Je zult maar oog in oog staan met een schorpioen. Dat overkwam Willem Perquin, biologiedocent aan het Oostvaarderscollege in Almere. Om zijn leerlingen enthousiast te maken voor het vak biologie had hij een paar scheppen strooisellaag meegenomen om onder de microscoop te bekijken.
Tot ieders verrassing dook daar een piepkleine schorpioen op van amper 2 millimeter: de bastaardschorpioen. Hij is geen familie van de schorpioen want hij mist de giftige staart.

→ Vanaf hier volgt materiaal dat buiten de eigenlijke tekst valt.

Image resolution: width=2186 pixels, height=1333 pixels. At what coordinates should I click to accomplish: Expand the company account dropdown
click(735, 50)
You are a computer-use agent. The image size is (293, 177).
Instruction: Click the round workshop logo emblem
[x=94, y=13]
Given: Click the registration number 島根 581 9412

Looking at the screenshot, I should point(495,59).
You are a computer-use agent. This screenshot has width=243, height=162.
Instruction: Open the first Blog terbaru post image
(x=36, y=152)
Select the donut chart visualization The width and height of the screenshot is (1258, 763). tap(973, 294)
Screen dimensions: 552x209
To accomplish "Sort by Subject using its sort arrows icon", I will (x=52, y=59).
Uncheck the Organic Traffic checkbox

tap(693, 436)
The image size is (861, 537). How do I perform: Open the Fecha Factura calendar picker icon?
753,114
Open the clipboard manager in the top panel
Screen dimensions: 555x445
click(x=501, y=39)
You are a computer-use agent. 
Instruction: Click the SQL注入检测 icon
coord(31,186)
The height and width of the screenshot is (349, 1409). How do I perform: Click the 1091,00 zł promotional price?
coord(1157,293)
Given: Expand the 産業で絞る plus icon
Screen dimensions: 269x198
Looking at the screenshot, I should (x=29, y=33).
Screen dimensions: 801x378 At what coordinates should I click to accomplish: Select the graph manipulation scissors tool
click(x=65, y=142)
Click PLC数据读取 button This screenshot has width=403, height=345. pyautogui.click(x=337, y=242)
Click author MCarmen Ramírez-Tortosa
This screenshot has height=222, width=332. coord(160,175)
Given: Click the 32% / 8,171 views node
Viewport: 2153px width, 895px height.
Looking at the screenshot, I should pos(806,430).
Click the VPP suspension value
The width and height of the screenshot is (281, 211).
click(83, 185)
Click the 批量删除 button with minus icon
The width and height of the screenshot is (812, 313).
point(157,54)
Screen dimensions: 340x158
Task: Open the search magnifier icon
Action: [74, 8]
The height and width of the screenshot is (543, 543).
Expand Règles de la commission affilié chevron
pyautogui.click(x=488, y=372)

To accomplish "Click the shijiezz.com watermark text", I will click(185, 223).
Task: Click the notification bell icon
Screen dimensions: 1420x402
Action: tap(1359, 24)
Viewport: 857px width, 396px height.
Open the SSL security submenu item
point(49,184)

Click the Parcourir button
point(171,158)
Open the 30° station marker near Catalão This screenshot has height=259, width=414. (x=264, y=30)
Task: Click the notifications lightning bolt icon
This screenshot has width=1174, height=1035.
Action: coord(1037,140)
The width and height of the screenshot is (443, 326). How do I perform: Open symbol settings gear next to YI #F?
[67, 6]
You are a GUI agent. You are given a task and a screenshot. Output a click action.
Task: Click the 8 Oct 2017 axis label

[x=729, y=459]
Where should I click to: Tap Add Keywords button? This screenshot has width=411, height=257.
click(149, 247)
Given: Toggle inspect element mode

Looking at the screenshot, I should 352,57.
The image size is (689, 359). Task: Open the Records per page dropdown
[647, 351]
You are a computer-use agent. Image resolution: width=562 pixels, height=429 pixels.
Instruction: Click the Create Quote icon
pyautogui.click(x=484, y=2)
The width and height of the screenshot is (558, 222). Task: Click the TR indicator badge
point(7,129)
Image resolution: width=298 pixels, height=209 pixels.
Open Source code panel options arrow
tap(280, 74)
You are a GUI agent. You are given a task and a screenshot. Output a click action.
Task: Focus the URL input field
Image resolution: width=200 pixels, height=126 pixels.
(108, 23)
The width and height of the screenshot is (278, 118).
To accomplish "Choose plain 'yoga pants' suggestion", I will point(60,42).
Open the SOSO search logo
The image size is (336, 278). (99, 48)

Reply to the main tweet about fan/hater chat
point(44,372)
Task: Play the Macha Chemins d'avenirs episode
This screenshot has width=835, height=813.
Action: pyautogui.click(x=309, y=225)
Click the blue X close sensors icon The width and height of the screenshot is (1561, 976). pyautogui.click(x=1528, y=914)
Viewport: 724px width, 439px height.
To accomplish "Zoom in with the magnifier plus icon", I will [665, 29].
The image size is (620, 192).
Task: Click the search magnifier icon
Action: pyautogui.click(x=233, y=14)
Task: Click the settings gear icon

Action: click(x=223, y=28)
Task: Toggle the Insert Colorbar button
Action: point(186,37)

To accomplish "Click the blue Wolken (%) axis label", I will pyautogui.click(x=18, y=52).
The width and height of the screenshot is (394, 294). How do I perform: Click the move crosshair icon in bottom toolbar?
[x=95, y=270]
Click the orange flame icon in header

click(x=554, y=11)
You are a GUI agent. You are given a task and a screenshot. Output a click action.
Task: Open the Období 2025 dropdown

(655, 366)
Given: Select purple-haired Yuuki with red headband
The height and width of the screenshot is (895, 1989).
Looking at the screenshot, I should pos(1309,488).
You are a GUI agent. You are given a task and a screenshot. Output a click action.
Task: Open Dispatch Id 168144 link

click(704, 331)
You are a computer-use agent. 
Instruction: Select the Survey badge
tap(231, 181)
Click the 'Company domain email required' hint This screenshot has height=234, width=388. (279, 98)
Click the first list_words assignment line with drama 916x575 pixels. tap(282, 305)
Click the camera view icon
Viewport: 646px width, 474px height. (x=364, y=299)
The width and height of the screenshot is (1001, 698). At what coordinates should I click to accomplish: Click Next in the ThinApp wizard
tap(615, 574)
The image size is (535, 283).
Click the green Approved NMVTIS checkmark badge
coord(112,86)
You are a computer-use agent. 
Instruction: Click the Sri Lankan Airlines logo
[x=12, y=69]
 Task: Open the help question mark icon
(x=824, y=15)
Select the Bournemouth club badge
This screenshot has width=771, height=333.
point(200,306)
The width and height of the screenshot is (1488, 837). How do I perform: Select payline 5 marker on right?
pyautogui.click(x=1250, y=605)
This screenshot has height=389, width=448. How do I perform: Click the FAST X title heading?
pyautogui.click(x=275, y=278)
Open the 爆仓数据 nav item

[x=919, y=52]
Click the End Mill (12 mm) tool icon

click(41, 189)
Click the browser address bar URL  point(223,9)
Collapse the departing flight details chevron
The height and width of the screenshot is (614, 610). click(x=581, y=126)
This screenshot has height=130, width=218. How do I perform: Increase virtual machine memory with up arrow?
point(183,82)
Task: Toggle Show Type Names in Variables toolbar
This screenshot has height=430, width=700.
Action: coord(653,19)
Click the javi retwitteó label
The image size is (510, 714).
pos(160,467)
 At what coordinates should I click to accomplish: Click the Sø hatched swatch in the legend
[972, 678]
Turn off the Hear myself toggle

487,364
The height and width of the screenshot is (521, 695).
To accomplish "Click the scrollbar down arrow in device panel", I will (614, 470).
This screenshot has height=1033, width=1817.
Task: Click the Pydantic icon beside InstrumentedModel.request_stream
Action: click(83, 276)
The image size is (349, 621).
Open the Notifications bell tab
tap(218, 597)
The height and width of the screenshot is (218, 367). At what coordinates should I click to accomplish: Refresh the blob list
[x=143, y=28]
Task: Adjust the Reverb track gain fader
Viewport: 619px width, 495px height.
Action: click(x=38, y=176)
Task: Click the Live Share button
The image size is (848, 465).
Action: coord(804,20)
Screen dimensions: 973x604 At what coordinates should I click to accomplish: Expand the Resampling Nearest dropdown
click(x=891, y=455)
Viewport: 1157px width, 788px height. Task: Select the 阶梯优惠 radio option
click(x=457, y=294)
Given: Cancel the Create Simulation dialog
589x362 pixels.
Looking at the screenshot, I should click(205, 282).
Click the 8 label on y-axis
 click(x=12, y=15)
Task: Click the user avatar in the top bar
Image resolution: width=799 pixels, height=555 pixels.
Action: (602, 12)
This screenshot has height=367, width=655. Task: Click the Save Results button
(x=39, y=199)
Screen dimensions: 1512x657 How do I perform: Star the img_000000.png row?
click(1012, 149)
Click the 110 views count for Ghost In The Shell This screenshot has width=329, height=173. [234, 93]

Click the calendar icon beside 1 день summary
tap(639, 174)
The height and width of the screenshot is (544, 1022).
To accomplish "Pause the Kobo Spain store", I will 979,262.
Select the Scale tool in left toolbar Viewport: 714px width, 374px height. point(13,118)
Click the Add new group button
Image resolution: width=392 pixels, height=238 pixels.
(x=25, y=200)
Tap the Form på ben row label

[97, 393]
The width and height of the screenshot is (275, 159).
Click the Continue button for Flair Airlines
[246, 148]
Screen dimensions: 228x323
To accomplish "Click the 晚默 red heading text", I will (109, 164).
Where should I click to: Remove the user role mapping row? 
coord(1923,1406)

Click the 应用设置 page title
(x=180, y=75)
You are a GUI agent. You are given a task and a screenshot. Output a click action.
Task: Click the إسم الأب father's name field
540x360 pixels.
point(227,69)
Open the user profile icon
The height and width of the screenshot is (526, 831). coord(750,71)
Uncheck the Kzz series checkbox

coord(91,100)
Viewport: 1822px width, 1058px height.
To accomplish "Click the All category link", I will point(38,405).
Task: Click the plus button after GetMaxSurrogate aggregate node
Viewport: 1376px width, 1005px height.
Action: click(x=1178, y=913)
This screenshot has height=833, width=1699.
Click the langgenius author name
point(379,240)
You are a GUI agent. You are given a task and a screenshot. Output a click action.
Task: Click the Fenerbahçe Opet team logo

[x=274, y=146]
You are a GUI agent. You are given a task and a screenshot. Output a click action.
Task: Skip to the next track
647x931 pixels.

Deze bastaard is verwant aan spinnen, mijten en hooiwagens, maar hij is wel degelijk giftig. Hij doorboort z’n prooi – meestal mijten en spingstaarten - met de tot grote scharen uitgegroeide klauwen en spuit het verlammende gif in het slachtoffer. De pseudoschorpioen leeft in de strooisellaag van bossen.
Volgens Jeroen Hoffer die het in kaart brengen van ongewervelde dieren in europees verband coordineert, komen de pseudoschorpioenen ook voor in de buurt van warmbloedige dieren als vleermuizen en mollen. Hier doen ze zich te goed doen aan het ongedierte dat in hun vacht rondkruipt. Als ze zich over grotere afstanden willen verplaatsen liften ze mee met vliegende insecten. Als je geluk hebt zie je ze soms aan de poten bungelen.